» 読解文:
Automatine を使ってみた
■ピュア C# で動く Timeline
Automatine というピュア C# で動くユーティリティが公開されたので使ってみました。
github.com
■Automatine ってなに?
一言で言うと Timeline のようなものですが、Unity に標準搭載されている Timeline とは違います。
Timeline はどちらかと言うと Adobe の Flash に近い感じなのですが、
Automatine はフレーム単位で状態を管理できるステートマシン?(ともちょっと違うかな?)という印象です。
■それって何がいいの?
例えばフレームで管理されている代表例として格ゲーで言うと、
「必殺技を出した時、10フレーム目から20フレーム目まで無敵」とか
「通常技を出した時、5フレーム目から20フレーム目までの間だけ、次の技のコマンド入力を受け付ける」とか
そういった制御が GUI で設定出来るようになっています。
■他にも良い点が
コードがピュア C# & データが JSON というところが便利でよかったです。
リアルタイム通信のゲームを作る時、不正を防ぐためにクライアントと同じ処理をサーバ側でもやるような作りにしたりするのですが
このような手法で開発を行う場合、Unity 自身に搭載されている機能を使ってしまうとサーバ側で同じコードが動かなかったりします。
ピュア C# だと同じ処理をクライアントとサーバで動かせるので、1ソース化ができ開発がとてもやりやすいかつバグりにくくなります。

データセットの項目
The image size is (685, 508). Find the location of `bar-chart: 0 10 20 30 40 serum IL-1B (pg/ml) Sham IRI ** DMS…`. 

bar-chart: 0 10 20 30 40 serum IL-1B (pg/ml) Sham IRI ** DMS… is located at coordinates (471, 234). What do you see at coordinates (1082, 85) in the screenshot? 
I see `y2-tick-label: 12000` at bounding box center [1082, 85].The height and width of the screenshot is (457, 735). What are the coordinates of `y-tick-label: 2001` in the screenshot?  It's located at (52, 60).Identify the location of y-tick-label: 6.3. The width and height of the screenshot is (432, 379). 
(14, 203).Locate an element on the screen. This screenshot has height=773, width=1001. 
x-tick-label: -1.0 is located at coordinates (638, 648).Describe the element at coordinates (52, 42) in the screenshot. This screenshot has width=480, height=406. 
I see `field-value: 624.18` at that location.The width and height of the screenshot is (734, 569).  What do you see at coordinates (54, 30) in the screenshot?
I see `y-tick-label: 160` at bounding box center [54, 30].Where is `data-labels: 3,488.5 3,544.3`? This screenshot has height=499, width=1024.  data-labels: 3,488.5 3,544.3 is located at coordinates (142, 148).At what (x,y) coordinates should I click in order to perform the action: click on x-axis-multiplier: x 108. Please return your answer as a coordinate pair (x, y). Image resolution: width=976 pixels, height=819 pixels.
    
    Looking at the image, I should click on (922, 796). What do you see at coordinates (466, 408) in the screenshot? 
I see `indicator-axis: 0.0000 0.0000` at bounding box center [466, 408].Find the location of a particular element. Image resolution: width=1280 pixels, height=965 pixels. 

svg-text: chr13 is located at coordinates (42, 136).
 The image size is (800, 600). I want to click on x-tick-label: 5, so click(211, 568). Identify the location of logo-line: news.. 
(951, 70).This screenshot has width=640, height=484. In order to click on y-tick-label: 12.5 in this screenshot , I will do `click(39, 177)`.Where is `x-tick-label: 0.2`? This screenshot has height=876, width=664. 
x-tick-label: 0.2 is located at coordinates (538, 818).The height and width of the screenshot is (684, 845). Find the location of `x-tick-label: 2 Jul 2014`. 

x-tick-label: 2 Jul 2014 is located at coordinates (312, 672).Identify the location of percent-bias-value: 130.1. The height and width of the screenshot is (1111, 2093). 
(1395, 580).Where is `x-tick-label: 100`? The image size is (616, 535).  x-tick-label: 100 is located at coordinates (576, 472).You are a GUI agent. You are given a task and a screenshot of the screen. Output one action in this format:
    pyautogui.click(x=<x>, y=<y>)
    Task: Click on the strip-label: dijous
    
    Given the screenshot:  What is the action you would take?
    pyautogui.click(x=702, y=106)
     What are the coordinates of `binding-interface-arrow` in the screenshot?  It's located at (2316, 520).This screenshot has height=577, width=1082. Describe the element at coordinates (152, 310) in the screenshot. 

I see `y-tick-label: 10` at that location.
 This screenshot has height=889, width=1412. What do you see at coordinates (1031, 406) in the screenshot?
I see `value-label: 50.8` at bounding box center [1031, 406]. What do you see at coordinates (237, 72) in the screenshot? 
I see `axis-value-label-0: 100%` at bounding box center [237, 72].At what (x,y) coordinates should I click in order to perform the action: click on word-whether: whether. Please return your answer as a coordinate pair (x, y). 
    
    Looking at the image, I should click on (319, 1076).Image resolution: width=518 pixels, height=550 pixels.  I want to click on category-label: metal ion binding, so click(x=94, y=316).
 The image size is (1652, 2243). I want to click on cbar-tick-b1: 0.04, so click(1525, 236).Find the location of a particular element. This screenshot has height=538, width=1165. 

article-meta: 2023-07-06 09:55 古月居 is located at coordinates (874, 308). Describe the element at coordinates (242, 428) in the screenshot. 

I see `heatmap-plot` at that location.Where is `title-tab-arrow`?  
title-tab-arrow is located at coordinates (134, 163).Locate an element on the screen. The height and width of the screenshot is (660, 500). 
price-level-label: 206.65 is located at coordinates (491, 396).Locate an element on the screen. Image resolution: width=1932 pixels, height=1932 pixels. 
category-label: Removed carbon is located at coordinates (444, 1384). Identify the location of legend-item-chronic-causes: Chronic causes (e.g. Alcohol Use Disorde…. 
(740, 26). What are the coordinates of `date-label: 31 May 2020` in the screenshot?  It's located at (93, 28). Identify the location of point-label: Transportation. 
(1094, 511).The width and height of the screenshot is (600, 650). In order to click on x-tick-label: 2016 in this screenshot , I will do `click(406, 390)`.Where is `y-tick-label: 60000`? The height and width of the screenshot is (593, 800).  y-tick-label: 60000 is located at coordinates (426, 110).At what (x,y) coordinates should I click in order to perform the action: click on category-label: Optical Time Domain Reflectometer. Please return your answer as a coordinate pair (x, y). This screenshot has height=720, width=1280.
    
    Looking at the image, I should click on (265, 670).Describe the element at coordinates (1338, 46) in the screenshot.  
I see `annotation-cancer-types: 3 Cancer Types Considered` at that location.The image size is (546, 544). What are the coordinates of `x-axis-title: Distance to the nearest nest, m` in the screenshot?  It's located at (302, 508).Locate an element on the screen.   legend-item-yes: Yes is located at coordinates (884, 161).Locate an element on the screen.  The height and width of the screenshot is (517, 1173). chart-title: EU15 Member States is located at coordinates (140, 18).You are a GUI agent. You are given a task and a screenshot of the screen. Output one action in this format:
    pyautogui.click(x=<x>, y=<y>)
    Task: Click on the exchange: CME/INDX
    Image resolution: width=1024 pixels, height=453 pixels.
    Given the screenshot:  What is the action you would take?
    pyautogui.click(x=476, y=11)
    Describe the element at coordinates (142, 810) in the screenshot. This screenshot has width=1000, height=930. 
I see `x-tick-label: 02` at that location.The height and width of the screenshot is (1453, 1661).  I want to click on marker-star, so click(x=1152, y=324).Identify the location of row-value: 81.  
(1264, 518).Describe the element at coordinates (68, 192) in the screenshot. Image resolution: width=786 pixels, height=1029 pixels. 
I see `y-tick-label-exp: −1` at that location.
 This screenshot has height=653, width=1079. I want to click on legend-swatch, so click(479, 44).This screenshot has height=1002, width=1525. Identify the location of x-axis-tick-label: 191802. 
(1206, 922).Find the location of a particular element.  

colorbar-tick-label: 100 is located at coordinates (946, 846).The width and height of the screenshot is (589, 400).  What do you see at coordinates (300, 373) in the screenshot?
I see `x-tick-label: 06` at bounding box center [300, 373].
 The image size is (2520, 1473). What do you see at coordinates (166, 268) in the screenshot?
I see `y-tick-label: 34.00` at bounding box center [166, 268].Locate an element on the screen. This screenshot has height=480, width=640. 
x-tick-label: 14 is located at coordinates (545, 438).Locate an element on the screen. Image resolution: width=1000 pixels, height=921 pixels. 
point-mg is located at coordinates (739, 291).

» 問題の詳細:
Automatine に関する読解文をもとに、次の問いに答えよ。
1. Unity 標準の Timeline は、どちらかと言うと何に近いと書かれているか。
2. 格ゲーの例で、必殺技を出した時に無敵となるのは何フレーム目から何フレーム目までか。
3. Automatine のコードとデータは、それぞれ何であると書かれているか。

» 解答欄:
1. Adobe の Flash
2. 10フレーム目から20フレーム目まで
3. コードはピュア C#、データは JSON